### Assignment
Reproduce all of the listing below without alteration.

### Material to process
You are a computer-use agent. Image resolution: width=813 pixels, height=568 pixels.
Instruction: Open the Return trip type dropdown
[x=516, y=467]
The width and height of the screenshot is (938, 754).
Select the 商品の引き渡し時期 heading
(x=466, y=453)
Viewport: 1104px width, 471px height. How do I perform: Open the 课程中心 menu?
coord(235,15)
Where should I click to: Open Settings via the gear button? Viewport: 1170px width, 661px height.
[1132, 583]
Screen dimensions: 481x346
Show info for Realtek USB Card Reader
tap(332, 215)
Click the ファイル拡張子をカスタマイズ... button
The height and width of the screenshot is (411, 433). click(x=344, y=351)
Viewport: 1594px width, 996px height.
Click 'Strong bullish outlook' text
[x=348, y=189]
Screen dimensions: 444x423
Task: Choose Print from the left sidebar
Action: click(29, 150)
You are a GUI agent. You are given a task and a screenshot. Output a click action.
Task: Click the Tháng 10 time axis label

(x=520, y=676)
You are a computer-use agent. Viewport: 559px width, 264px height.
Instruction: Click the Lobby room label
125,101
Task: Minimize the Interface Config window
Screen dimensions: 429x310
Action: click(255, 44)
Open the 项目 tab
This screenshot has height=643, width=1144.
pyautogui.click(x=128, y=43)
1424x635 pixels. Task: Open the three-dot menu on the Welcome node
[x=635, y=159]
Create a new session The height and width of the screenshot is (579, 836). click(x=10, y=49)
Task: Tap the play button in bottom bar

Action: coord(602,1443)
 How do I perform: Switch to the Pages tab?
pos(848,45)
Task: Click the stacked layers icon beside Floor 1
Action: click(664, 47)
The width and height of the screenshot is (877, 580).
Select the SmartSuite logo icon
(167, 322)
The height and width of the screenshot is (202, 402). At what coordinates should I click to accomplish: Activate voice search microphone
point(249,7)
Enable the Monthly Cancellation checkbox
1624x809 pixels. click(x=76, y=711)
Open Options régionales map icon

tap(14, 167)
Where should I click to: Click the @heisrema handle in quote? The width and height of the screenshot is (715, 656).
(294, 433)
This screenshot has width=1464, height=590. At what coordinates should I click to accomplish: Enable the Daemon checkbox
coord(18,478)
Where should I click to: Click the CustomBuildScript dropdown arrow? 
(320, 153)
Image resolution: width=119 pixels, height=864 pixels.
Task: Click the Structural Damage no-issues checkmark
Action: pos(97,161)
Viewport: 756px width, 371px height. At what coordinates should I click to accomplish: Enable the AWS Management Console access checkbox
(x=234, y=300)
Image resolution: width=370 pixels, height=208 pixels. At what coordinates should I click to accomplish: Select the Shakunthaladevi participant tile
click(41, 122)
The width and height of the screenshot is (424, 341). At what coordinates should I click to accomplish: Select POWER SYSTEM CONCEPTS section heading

### Solution
You are a computer-use agent. Image resolution: width=813 pixels, height=568 pixels.
Instruction: Open the Return trip type dropdown
[x=516, y=467]
The width and height of the screenshot is (938, 754).
Select the 商品の引き渡し時期 heading
(x=466, y=453)
Viewport: 1104px width, 471px height. How do I perform: Open the 课程中心 menu?
coord(235,15)
Where should I click to: Open Settings via the gear button? Viewport: 1170px width, 661px height.
[1132, 583]
Screen dimensions: 481x346
Show info for Realtek USB Card Reader
tap(332, 215)
Click the ファイル拡張子をカスタマイズ... button
The height and width of the screenshot is (411, 433). click(x=344, y=351)
Viewport: 1594px width, 996px height.
Click 'Strong bullish outlook' text
[x=348, y=189]
Screen dimensions: 444x423
Task: Choose Print from the left sidebar
Action: click(29, 150)
You are a GUI agent. You are given a task and a screenshot. Output a click action.
Task: Click the Tháng 10 time axis label

(x=520, y=676)
You are a computer-use agent. Viewport: 559px width, 264px height.
Instruction: Click the Lobby room label
125,101
Task: Minimize the Interface Config window
Screen dimensions: 429x310
Action: click(255, 44)
Open the 项目 tab
This screenshot has height=643, width=1144.
pyautogui.click(x=128, y=43)
1424x635 pixels. Task: Open the three-dot menu on the Welcome node
[x=635, y=159]
Create a new session The height and width of the screenshot is (579, 836). click(x=10, y=49)
Task: Tap the play button in bottom bar

Action: coord(602,1443)
 How do I perform: Switch to the Pages tab?
pos(848,45)
Task: Click the stacked layers icon beside Floor 1
Action: click(664, 47)
The width and height of the screenshot is (877, 580).
Select the SmartSuite logo icon
(167, 322)
The height and width of the screenshot is (202, 402). At what coordinates should I click to accomplish: Activate voice search microphone
point(249,7)
Enable the Monthly Cancellation checkbox
1624x809 pixels. click(x=76, y=711)
Open Options régionales map icon

tap(14, 167)
Where should I click to: Click the @heisrema handle in quote? The width and height of the screenshot is (715, 656).
(294, 433)
This screenshot has width=1464, height=590. At what coordinates should I click to accomplish: Enable the Daemon checkbox
coord(18,478)
Where should I click to: Click the CustomBuildScript dropdown arrow? 
(320, 153)
Image resolution: width=119 pixels, height=864 pixels.
Task: Click the Structural Damage no-issues checkmark
Action: pos(97,161)
Viewport: 756px width, 371px height. At what coordinates should I click to accomplish: Enable the AWS Management Console access checkbox
(x=234, y=300)
Image resolution: width=370 pixels, height=208 pixels. At what coordinates should I click to accomplish: Select the Shakunthaladevi participant tile
click(41, 122)
The width and height of the screenshot is (424, 341). At what coordinates should I click to accomplish: Select POWER SYSTEM CONCEPTS section heading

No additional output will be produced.